Collected data:
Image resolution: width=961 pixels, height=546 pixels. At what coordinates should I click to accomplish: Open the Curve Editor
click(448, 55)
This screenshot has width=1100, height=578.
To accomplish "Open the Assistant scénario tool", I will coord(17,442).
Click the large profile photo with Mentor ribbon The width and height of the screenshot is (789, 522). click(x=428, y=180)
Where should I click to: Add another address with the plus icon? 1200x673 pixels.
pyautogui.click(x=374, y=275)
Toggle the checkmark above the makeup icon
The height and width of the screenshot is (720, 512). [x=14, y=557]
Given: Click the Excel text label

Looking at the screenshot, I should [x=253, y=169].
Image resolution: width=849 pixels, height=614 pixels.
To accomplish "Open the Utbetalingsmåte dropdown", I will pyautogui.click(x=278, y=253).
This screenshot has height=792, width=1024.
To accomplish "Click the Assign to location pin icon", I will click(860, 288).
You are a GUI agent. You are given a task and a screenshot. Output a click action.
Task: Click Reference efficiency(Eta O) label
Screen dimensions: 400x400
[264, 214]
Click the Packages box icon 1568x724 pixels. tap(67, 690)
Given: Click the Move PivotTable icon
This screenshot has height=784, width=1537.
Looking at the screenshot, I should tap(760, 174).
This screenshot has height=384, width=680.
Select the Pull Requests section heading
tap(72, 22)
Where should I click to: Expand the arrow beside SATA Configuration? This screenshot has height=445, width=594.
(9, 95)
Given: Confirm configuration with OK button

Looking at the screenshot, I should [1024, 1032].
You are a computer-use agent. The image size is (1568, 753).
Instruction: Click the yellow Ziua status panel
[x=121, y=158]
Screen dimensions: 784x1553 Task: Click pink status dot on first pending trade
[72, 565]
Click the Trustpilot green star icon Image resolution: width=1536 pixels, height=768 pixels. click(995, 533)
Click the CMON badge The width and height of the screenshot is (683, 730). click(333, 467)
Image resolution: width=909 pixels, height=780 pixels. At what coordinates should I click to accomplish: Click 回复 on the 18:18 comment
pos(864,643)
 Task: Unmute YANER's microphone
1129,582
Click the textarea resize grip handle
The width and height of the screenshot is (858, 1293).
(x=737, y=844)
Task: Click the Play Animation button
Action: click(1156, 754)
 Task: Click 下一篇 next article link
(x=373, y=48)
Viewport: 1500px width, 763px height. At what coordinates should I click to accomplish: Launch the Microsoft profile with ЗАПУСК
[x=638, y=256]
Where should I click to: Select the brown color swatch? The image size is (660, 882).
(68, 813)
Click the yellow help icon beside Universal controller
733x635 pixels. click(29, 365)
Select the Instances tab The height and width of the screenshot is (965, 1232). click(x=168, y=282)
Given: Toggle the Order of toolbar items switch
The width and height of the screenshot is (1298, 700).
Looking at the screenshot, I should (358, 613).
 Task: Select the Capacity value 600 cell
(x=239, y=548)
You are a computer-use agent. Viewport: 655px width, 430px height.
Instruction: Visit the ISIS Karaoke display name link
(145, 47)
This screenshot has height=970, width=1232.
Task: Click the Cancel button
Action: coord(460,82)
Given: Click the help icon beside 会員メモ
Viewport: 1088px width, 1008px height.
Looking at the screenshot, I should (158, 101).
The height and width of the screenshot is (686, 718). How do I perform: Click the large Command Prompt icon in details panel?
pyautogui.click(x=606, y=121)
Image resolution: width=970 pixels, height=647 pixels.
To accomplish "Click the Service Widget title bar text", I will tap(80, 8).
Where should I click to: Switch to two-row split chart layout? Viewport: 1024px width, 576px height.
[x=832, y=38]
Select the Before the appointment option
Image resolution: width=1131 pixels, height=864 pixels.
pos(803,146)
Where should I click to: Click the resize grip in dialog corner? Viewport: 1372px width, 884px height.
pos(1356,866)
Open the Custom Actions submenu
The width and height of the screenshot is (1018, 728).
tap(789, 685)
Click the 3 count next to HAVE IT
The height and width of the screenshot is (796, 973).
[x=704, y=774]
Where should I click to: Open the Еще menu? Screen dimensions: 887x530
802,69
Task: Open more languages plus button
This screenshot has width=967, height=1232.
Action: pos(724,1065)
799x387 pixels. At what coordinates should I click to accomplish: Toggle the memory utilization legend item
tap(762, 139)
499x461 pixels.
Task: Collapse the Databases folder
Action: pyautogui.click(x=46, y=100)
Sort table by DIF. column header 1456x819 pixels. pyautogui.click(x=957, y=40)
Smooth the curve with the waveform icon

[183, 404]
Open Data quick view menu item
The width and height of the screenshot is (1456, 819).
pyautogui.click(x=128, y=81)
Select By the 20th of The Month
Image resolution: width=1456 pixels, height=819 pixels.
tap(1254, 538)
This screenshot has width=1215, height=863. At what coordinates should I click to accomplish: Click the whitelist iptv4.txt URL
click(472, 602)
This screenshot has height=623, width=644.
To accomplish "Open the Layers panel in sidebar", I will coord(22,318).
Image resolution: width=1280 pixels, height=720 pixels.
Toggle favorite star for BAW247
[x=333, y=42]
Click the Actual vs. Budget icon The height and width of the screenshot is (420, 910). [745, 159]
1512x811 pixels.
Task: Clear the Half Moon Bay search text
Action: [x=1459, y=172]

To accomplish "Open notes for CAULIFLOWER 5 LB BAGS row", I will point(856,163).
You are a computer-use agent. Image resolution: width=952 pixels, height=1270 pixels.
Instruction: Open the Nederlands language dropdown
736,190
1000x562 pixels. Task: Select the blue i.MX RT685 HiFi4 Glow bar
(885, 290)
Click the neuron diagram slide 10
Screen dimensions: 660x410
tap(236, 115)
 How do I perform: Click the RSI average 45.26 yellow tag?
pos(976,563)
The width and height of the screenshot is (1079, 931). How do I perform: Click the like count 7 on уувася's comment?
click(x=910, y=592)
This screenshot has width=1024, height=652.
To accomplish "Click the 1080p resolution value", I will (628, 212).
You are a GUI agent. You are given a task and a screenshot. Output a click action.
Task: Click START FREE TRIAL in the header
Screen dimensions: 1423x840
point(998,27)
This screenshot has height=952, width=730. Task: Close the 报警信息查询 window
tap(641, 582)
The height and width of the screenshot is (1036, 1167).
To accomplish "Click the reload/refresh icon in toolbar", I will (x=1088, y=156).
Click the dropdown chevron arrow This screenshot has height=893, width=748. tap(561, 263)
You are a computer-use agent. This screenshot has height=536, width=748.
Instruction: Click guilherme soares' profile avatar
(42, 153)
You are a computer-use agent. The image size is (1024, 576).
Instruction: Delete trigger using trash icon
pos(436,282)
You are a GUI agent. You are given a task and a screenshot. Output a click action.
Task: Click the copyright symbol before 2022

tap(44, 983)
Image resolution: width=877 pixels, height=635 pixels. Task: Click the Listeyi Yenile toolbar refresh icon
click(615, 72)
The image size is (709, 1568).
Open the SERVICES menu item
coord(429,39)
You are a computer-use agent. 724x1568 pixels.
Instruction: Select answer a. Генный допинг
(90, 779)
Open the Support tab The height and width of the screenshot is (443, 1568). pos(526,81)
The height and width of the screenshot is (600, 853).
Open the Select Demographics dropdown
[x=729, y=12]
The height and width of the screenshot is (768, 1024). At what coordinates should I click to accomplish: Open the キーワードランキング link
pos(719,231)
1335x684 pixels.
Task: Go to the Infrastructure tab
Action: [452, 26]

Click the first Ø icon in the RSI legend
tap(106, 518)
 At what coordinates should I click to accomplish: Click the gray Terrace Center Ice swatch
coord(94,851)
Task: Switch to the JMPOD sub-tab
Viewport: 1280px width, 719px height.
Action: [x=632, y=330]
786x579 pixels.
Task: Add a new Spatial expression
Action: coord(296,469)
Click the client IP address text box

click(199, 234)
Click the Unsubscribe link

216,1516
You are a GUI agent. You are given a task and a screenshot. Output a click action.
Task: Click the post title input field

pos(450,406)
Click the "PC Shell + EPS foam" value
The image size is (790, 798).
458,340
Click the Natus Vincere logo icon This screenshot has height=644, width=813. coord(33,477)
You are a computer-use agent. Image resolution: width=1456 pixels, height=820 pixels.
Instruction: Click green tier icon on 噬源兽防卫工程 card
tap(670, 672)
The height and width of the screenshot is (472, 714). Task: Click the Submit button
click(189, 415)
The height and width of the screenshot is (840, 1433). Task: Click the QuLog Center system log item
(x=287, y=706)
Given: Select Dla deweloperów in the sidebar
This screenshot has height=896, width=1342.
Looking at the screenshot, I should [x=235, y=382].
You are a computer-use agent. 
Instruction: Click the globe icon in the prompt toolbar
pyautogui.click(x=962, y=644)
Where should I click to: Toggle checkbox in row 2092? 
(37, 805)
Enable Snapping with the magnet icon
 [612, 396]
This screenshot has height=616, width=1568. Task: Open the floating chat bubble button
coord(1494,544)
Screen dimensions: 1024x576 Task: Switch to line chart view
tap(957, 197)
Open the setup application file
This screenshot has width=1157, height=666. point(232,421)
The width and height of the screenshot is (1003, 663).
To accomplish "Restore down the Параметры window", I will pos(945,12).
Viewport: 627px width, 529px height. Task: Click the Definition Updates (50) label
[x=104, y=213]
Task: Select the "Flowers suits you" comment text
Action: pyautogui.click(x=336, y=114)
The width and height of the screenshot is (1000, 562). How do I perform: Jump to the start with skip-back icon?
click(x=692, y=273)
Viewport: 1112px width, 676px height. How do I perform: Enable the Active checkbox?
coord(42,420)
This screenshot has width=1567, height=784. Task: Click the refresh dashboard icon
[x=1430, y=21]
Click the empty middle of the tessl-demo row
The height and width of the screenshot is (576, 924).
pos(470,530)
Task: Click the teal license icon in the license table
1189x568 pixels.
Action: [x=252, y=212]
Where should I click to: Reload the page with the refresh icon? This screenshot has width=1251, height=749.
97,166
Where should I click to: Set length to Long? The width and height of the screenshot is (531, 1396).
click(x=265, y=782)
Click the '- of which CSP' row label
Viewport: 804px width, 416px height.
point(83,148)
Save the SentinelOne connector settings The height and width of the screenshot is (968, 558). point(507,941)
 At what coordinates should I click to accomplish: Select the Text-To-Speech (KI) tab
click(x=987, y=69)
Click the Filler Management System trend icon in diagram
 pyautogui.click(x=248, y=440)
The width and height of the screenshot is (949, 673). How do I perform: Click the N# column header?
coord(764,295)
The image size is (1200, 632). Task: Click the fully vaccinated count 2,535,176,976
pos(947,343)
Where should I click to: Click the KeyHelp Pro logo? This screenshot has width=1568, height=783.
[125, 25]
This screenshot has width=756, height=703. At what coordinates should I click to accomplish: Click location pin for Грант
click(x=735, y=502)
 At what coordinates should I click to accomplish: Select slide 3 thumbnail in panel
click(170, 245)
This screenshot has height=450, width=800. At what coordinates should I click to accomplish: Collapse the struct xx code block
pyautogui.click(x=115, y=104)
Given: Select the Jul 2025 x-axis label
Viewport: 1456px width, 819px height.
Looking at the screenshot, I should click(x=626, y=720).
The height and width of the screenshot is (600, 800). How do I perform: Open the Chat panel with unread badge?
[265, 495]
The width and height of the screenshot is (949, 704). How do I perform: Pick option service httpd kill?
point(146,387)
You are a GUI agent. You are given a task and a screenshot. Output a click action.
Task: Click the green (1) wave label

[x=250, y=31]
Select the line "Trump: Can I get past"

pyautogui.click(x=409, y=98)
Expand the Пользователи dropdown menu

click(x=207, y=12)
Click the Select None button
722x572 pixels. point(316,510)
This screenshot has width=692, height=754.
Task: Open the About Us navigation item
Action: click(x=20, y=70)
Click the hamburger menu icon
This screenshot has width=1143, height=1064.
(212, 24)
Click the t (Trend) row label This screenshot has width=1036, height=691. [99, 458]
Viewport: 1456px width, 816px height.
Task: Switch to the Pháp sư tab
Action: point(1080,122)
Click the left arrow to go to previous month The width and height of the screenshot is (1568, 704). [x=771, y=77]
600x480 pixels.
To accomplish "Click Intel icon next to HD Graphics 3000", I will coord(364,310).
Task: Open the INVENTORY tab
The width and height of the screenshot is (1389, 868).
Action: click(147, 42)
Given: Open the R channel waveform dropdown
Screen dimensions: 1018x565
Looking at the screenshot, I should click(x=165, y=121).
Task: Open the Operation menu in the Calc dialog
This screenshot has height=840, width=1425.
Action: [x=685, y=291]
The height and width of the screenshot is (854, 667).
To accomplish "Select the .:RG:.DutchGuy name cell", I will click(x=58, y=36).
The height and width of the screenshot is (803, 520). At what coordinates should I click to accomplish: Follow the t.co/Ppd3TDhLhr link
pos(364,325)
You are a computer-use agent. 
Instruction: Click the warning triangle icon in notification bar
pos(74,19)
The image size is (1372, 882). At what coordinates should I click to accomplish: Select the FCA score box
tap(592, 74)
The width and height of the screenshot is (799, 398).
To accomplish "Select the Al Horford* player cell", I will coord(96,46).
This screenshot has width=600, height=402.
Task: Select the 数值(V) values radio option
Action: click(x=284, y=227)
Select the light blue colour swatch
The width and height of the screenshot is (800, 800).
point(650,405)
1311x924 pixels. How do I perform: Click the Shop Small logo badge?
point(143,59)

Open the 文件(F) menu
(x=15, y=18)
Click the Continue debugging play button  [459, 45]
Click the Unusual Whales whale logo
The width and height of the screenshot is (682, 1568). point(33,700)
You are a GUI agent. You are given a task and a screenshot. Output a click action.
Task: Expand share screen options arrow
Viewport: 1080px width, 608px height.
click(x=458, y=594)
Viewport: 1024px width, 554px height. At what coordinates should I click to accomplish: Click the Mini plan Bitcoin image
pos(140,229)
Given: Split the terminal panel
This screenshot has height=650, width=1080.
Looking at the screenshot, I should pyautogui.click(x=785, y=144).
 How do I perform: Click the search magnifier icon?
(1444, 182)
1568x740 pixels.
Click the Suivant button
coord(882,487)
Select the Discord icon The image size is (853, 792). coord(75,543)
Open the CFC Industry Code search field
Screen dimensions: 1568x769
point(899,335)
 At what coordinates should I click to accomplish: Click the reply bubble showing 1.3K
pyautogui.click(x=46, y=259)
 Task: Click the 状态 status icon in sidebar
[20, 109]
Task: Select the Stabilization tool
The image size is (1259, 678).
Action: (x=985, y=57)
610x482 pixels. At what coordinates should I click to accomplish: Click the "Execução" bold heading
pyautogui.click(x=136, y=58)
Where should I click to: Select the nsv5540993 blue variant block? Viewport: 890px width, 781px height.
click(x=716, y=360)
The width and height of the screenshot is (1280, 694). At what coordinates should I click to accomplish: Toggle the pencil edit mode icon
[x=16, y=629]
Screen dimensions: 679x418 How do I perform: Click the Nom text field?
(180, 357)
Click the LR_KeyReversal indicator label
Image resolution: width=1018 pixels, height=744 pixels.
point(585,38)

TASK BRIEF: Extract from the records above the lines from the one containing "The width and height of the screenshot is (800, 800)." to the one containing "Given: Split the terminal panel", both lines included, exactly as they appear and with nothing else.

RESPONSE TO THE TASK:
The width and height of the screenshot is (800, 800).
point(650,405)
1311x924 pixels. How do I perform: Click the Shop Small logo badge?
point(143,59)

Open the 文件(F) menu
(x=15, y=18)
Click the Continue debugging play button  [459, 45]
Click the Unusual Whales whale logo
The width and height of the screenshot is (682, 1568). point(33,700)
You are a GUI agent. You are given a task and a screenshot. Output a click action.
Task: Expand share screen options arrow
Viewport: 1080px width, 608px height.
click(x=458, y=594)
Viewport: 1024px width, 554px height. At what coordinates should I click to accomplish: Click the Mini plan Bitcoin image
pos(140,229)
Given: Split the terminal panel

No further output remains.